The Swale’s limited crossings west of Thirsk, most forcing you on horrible fast A-roads, challenge the bike-route planner. But I knew of a sneaky workaround from my Rivers Ride down the Swale last year: Maunby’s old railway bridge, which the landowners kindly allow cyclists and walkers to use.

Lower Swainby Farm: Flying the flag. And the other one, and the other one.

South of it, a bridleway – surfaced, being a farm access road – runs past Low Swainby Farm towards Pickhill. You quickly see that this is no ordinary farm: three enormous flagpoles fly the rainbow standard, the EU flag and the CND emblem, and there are stylish sculptures located around the meadows and paths. A dinosaur; some frankly scary birds of prey; a showjumping horse; and more…

Lower Swainby Farm: Raptor attention

The owner, Graham, was around, and happy to tell me about his unsung sculpture park. The flags were a reaction to what he sees as a surge of intolerance and xenophobia following the Brexit vote in 2016, while the artworks – commissioned from local artists – are various celebrations and commemorations.

Lower Swainby Farm: Cat and mouse. And mouse and mouse and mouse and mouse.

There are lots hidden round the farm, some obvious, some subtle. Some are amusing, such as the cat stalking various insouciant rodents on the barn roof, or a red squirrel perching on a gatepost. Some are of personal significance to Graham – the showjumper is a memorial to his late father, who loved horses. Some are whimsical, such as the dinosaur or the metal raptors.

Lower Swainby Farm: Hands up those who were furious how the Windrush generation were treated

And some have a clear political message. Outraged by government treatment of the Windrush generation a couple of years ago, Graham commissioned some symbolic figures of raised hands that adorn the gates. The farm’s main entrance has a striking work depicting manacled hands, and the word WINDRUSH.

It was splendid to be able to chat to Graham, made easy by the fact that I very much agree with him. Inclusivity, diversity, accessibility – I’m rather a fan of these. Especially the accessibility thing. Especially when it means permissive paths across old railway bridges, for which, thanks, Graham – the alternative is a ten-mile detour on nasty main roads.

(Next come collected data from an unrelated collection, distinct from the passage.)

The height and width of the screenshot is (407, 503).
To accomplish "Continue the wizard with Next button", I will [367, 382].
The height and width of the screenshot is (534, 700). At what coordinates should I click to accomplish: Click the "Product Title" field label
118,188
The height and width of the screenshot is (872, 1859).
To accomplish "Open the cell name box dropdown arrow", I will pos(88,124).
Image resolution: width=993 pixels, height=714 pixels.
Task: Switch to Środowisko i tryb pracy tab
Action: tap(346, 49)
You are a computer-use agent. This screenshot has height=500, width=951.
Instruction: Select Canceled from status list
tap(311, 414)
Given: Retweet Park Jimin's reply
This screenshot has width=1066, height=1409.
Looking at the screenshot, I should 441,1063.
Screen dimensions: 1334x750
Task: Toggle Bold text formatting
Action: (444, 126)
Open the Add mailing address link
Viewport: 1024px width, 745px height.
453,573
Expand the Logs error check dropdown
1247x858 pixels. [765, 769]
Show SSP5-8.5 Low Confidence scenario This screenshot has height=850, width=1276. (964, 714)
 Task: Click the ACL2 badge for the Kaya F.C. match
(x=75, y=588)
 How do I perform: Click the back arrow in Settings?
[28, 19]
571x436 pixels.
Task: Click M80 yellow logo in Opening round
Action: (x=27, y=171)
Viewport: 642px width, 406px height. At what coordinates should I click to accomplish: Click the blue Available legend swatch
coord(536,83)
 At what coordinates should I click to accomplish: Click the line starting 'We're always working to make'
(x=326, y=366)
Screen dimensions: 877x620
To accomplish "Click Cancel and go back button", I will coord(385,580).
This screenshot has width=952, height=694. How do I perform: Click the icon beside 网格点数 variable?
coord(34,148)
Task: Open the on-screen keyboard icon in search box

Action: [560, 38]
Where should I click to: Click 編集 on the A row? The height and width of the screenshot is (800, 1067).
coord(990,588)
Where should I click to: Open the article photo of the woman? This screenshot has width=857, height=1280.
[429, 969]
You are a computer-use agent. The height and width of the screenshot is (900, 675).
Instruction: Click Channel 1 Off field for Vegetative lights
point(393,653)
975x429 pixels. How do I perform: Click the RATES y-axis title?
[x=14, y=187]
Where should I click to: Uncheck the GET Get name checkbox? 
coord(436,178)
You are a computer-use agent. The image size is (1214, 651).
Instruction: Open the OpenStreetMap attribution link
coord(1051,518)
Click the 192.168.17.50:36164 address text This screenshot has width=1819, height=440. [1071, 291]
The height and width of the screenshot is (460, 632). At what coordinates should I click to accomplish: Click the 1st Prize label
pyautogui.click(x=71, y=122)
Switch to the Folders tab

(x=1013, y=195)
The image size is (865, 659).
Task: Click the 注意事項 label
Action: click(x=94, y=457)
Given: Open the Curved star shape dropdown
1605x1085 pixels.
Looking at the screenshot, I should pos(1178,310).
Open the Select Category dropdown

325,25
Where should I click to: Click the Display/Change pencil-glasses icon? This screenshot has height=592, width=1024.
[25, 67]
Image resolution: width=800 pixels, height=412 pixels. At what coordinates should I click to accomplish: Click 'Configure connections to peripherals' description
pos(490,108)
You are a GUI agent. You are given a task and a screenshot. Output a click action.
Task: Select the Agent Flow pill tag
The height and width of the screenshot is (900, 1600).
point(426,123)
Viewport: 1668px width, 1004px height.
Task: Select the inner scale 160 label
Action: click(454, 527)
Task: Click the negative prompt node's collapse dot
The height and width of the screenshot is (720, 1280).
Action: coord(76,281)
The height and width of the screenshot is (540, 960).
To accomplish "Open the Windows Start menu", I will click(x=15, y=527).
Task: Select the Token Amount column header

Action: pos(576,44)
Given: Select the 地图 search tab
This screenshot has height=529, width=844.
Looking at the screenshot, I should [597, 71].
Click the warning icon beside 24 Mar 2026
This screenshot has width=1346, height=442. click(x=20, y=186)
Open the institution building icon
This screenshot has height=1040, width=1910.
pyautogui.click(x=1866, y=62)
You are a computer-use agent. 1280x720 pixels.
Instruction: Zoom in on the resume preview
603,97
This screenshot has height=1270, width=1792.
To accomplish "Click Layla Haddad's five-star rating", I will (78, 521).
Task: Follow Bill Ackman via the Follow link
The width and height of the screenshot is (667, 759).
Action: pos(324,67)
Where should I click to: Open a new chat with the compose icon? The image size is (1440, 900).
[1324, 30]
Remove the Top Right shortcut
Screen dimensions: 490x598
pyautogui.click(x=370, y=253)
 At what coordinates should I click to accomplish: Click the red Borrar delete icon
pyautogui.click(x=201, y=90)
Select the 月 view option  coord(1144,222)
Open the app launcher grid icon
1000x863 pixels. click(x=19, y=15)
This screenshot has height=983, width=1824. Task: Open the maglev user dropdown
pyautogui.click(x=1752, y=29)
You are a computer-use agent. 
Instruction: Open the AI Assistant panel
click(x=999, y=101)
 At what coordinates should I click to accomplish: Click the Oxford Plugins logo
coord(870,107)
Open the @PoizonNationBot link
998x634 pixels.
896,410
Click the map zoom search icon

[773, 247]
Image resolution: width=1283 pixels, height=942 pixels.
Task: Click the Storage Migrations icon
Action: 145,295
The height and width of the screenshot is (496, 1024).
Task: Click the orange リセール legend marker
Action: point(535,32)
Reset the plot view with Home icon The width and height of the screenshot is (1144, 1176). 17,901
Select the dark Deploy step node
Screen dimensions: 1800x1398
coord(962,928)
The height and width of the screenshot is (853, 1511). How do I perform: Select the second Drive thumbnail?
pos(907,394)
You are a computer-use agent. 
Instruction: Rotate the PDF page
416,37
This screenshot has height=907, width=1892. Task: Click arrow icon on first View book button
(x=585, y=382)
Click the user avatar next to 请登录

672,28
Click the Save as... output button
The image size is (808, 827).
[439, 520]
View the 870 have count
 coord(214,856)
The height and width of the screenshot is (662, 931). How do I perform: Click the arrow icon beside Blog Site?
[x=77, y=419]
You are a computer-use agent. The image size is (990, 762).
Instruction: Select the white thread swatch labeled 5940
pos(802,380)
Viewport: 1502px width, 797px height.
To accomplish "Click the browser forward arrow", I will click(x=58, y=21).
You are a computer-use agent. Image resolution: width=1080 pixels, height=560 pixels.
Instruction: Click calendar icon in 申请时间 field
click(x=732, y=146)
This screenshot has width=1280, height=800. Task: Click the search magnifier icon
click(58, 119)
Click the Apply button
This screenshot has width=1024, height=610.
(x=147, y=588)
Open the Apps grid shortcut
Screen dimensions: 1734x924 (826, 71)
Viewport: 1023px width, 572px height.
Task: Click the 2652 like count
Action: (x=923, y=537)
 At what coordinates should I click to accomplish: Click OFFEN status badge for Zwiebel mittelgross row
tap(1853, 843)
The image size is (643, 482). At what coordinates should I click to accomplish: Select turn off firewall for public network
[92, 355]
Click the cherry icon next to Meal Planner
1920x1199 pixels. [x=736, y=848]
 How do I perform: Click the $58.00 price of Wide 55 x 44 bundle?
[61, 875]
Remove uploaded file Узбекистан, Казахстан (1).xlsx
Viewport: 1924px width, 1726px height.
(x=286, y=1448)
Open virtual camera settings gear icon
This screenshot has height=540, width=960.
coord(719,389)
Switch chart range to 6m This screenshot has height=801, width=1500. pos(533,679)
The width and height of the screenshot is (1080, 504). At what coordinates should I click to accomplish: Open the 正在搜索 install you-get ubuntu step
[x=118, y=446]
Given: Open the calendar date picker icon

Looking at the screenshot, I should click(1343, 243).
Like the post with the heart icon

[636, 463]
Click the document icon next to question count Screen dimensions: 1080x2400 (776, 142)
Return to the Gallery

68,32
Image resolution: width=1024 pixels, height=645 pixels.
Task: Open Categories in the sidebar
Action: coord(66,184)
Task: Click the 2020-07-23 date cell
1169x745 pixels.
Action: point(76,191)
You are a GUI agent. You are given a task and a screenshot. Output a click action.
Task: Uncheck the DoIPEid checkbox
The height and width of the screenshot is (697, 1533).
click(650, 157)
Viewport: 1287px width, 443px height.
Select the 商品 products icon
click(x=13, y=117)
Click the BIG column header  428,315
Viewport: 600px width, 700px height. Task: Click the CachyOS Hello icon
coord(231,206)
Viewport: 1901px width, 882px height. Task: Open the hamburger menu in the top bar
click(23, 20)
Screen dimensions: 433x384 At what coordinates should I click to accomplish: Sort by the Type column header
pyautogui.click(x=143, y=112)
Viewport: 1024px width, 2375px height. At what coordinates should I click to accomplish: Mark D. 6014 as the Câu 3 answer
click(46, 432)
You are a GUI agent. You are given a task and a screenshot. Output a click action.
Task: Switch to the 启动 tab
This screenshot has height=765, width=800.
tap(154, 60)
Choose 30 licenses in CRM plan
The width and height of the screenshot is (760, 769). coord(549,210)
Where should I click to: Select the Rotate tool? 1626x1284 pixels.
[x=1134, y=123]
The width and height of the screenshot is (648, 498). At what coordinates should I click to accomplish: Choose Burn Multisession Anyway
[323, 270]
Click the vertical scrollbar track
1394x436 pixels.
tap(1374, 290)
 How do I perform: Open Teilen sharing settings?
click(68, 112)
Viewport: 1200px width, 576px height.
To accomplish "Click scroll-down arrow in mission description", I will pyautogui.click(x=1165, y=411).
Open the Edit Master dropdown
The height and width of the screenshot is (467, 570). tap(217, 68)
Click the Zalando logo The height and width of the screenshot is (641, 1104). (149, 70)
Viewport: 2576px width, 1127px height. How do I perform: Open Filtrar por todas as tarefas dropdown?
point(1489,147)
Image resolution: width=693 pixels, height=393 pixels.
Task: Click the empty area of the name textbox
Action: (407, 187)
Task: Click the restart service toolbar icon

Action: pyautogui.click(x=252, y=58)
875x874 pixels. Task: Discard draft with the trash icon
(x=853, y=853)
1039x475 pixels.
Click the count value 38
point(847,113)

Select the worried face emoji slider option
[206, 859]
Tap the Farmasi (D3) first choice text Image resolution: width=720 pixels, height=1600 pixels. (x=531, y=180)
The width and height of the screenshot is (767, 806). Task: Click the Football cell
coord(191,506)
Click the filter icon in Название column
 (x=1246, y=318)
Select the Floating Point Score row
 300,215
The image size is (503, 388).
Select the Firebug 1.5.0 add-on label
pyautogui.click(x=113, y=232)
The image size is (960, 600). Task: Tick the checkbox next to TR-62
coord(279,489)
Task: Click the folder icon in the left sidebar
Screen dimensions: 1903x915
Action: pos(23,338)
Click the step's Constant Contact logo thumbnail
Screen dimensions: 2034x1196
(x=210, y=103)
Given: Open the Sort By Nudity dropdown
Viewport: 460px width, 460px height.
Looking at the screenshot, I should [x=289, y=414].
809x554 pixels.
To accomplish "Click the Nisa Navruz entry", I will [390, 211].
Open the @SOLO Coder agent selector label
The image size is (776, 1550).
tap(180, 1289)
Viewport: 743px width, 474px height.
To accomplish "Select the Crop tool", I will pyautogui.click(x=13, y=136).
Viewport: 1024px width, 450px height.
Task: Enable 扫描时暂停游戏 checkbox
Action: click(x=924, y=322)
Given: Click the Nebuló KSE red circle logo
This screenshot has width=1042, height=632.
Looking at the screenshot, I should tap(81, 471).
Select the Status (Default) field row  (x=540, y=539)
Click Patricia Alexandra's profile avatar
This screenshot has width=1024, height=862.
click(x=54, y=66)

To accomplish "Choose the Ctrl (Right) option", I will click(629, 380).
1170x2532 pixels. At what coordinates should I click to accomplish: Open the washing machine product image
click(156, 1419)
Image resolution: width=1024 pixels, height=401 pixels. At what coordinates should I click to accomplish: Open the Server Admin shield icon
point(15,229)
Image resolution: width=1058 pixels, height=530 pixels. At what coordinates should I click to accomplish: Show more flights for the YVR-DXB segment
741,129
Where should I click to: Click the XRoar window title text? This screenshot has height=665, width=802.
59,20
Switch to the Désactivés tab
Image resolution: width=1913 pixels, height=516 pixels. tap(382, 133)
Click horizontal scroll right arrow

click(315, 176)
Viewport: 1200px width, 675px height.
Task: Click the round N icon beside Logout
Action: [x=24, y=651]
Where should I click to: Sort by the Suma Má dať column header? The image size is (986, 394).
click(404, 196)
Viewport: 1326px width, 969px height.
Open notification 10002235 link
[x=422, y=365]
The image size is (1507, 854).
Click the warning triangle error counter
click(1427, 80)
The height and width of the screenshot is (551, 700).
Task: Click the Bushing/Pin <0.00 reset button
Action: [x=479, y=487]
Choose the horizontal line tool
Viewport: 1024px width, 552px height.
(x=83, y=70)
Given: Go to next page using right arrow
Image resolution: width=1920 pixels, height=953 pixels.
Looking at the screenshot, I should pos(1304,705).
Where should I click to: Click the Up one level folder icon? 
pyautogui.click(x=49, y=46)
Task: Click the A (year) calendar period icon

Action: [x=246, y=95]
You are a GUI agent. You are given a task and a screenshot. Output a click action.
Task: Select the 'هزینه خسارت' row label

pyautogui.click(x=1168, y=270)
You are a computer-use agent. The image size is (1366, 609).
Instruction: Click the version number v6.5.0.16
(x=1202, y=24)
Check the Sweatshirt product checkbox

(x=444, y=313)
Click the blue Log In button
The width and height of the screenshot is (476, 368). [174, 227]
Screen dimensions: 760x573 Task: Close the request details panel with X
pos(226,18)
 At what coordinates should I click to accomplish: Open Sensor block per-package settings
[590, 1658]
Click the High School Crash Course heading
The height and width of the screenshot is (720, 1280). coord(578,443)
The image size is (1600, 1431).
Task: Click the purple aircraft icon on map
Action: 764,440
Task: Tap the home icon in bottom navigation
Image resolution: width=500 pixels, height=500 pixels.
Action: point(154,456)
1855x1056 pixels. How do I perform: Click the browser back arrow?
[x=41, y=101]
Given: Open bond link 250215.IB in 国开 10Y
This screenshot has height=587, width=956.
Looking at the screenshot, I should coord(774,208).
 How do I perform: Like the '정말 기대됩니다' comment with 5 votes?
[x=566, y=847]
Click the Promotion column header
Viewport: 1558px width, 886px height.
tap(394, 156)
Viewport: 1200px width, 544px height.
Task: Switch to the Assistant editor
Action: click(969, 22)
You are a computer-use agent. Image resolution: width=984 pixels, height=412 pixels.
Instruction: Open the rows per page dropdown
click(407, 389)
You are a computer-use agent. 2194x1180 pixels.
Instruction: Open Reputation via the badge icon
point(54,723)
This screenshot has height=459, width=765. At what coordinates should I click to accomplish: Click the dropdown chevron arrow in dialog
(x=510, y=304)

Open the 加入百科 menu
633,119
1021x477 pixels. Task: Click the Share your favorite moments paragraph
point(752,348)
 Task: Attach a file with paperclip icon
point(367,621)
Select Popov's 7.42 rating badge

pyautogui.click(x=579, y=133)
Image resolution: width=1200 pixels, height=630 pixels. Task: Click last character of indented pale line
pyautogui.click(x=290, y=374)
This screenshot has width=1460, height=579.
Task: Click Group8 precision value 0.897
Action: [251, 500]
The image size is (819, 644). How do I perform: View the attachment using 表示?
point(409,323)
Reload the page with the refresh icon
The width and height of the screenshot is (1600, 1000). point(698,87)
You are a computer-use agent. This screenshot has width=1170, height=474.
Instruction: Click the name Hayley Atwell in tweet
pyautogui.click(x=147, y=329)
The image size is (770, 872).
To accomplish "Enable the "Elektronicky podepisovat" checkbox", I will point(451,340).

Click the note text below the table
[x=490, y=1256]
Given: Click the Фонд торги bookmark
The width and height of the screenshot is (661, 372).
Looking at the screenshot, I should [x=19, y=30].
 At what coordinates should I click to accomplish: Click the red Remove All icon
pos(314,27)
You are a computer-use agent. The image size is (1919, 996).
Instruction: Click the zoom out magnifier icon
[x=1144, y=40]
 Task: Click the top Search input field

Anyway, feeling uplifted by one bloke’s unashamed promotion of decent values, and a little guilty that I don’t have any flagpoles in my front yard, I carried on west.

Well: All’s well that ends well

Well is a little village hidden away on a lane outside Masham, with a quirky charm of its own: what must be a rare example of an 18th-century bus shelter; a sunflower competition; a pub; a Yorkshire Day BBQ on 1 Aug, £2pp, residents only; a Roman Baths (rems); and a well. Well well, in fact. Well, well.

Masham: Ale and hearty

I wasn’t the only cyclist in the square of brewery town Masham (Black Sheep, Theakston’s). It was a bit early for a beer though, so I had an ice-cream instead, and carried on through Grewelthorpe and Kirkby Malzeard, with pleasant views down to my left from the modest ridgetop.

Between Masham and Grewelthorpe: Call those hills? Not even a slope.
Collapsed wall in Kirkby Malzeard. Shades of Berlin 1989. Maybe.

My access road to Kirkby was car-free, thanks to a wall collapse that had closed it to motor traffic. See? If you ride a bike, you’re better equipped to cope with life’s obstacles.

Ripon: The city everyone forgets. What was it again?

From Kirkby it was a lovely long downhill to Ripon, the pocket-sized cathedral city – if you have a pocket the size of a cathedral – that I’ve blogged about several times before. I didn’t have time to visit the great basilica today, but I did have time to buy a chilli pork pie from Appleton’s butchers in the square.

Kilburn White Horse: Nazca who?

I swung by Boroughbridge – another town I’ve mentioned in these pages before, notably for the Devil’s Arrows – and glided with a tailwind along quiet lanes back to Thirsk. The last few miles were notable for two fine sights: Kilburn’s White Horse; and Thirsk’s White Elephant, aka the cycle path northeast off Sowerby Road which goes nowhere but a barrier.

Cycle infrastructure in Thirsk

I still had work to do, however. Pub research is a vital element of my route articles.

I am a diligent investigator, you know.